When: Tuesday, October 9 at 6:00pm
Where: Library of Congress
Thomas Jefferson Building – Coolidge Auditorium
Standing tall at 4’8″, Sonia is one of the last remaining Holocaust survivors in Kansas City and one of the only survivors there who speaks publicly about her wartime experience. Sonia’s enormous personality and fragile frame mask the horrors she endured. At 15 she watched her mother disappear behind gas chamber doors. Sonia’s teenage years were a blur of concentration camps and death marches. On liberation day, she was accidentally shot through the chest, yet again miraculously survived. Sonia is the ultimate survivor, a bridge between cultures and generations. Her story must never be forgotten.

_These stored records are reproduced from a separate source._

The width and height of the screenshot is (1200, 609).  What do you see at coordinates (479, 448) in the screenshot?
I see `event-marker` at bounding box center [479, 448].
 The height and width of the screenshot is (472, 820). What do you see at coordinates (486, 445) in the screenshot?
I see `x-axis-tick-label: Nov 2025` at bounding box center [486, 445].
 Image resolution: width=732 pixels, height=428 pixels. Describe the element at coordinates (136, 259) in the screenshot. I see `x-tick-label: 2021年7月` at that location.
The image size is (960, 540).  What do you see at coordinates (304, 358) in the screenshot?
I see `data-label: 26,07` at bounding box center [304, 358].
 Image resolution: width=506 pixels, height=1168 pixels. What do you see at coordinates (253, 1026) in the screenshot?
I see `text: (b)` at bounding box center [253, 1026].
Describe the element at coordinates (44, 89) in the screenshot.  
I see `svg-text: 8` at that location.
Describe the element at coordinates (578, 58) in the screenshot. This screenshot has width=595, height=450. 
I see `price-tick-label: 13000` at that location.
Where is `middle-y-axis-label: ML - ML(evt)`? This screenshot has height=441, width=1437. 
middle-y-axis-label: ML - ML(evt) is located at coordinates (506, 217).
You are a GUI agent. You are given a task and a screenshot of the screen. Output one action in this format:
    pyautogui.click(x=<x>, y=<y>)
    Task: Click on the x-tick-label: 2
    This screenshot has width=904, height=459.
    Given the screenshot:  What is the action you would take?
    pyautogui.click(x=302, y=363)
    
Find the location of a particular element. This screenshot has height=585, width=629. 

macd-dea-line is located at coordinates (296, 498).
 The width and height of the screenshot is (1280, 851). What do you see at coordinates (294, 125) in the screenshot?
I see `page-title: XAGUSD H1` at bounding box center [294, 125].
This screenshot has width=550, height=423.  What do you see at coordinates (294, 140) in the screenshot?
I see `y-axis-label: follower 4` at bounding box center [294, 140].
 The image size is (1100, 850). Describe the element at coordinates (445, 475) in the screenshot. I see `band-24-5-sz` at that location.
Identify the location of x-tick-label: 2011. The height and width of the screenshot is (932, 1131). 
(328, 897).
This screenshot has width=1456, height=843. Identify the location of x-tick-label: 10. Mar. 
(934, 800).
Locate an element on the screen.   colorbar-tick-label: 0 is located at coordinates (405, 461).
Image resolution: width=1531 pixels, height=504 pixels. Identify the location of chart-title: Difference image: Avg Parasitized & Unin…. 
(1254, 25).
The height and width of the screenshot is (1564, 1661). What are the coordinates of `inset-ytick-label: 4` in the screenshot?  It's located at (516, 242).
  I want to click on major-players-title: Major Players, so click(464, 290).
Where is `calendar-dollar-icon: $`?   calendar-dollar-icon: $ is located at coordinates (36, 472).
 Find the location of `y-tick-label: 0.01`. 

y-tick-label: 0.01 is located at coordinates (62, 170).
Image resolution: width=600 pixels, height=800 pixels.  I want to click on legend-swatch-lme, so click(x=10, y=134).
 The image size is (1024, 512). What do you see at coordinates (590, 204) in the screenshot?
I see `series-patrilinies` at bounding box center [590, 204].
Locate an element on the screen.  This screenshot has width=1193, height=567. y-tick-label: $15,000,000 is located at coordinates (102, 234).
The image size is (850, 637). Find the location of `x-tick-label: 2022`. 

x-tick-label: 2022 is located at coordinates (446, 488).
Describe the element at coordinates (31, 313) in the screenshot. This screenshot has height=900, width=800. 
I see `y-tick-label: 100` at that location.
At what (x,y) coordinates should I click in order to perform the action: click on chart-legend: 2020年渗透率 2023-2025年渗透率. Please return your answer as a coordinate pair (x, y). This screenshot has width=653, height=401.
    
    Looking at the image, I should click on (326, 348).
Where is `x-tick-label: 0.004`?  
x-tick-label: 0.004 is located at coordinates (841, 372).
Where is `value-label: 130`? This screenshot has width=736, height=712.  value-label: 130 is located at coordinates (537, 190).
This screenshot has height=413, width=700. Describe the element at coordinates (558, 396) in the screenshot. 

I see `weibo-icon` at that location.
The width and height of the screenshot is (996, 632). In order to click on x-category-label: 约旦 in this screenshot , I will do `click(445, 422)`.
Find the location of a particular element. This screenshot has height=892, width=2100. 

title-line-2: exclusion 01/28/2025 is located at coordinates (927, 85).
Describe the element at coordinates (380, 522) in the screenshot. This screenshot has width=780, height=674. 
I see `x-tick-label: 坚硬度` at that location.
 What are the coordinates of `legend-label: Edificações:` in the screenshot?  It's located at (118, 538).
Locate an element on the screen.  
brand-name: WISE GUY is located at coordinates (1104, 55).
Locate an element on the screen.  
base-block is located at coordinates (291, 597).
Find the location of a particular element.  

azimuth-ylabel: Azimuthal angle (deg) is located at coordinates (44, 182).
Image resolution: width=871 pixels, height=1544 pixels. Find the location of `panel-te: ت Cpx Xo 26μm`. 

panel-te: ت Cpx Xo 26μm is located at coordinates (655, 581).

The film interweaves Sonia’s past and present using first-person narrative with stories from family and friends. Along the way, we learn valuable life lessons – “Soniaisms” – from a woman who can barely see over the steering wheel, yet insists on driving herself to work every day to run her late husband’s tailor shop, John’s Tailoring. Running the shop is Sonia’s entire being – it is her reason for living and the center of her life. Sonia is a “diva” and she’s known for wearing leopard print and high heel shoes – she is the most popular woman I know. Her influence spans generations and cultures, and we see first-hand how she transforms a room of self-involved teenagers into thoughtful citizens.